This amount of marzipan will easily stuff 24 dates. Either halve the ingredients or store the left over marzipan in the fridge till next time. Wrap it in plastic film and it will keep for a couple of weeks.

To make marzipan:
1 cup of ground almonds (blanched) and 1 cups of pure icing sugar combined with ¼ cup of caster sugar – this adds the crunchy texture that compliments the ground almonds.
Mix the sugars and almond meal with fingers and add 1 tablespoon of orange water slowly. If the mixture is too wet add more almonds. Knead it and if it needs more water add a little tap water to make the mixture pliable.

PROCESSES
Cut each date vertically on one side and remove the stone.
Make small cylinders of almond paste the same length as the dates and place one inside each date.
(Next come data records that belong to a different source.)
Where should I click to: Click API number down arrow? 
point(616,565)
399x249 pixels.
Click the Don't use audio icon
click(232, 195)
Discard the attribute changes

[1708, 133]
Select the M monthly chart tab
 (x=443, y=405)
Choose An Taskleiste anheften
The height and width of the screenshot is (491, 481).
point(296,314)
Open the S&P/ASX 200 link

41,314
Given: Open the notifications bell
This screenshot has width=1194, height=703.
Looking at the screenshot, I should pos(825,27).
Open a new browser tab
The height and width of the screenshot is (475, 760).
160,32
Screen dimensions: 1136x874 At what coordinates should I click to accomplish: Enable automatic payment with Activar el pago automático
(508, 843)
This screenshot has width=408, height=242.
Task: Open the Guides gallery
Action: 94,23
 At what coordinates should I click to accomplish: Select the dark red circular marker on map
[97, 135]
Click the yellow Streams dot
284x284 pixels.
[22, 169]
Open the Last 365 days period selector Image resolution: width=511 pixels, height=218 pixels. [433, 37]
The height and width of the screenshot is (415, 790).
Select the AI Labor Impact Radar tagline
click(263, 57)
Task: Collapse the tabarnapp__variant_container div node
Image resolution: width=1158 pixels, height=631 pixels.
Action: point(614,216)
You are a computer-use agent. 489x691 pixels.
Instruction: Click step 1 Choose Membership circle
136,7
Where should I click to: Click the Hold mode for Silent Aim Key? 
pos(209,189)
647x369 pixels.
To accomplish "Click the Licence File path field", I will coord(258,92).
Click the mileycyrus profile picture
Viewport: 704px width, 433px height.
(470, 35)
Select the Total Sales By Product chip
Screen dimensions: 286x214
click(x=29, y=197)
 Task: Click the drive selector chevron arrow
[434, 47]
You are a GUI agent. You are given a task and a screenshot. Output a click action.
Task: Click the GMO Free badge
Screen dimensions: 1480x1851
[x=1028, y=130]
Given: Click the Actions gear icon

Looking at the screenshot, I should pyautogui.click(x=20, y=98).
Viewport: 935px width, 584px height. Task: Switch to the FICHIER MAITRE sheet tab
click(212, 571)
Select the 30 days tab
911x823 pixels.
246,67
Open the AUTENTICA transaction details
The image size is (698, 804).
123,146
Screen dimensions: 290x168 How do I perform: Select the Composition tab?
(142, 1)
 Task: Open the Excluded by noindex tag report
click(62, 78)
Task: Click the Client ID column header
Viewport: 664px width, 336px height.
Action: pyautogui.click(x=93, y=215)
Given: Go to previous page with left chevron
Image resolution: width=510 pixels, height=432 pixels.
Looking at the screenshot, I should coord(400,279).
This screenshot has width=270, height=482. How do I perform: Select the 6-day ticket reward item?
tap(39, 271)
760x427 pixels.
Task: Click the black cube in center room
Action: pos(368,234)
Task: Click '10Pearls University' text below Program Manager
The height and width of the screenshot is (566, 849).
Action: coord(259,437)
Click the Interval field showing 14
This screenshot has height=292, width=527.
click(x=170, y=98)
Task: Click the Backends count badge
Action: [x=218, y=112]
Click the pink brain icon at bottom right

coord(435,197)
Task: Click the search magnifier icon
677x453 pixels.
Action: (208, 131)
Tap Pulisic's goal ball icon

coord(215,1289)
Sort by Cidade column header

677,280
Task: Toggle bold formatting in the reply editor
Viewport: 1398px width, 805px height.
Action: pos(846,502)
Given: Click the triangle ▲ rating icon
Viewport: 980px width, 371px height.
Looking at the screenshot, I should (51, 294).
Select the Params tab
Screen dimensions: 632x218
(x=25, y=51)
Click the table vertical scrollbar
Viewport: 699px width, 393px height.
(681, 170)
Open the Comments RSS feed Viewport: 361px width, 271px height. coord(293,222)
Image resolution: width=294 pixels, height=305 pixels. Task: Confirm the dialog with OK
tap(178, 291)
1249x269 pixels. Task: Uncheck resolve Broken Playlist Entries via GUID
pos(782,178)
Squeeze the sides of each date around the paste and leave some exposed.
Decorate each with a blanched almond (or walnut or pistachio).
Store in an airtight container in the fridge.
Take them out of the fridge about an hour before serving.

Marzipan: Also see previous posts:

SICILIAN CASSATA and MARZIPAN AT EASTER

CASSATA DECONSTRUCTED – a postmodernist take on Sicilian Cassata

PASTA DI MANDORLA (Marzipan, the traditional recipe)

MARZAPANE also called PASTA REALE (Marzipan)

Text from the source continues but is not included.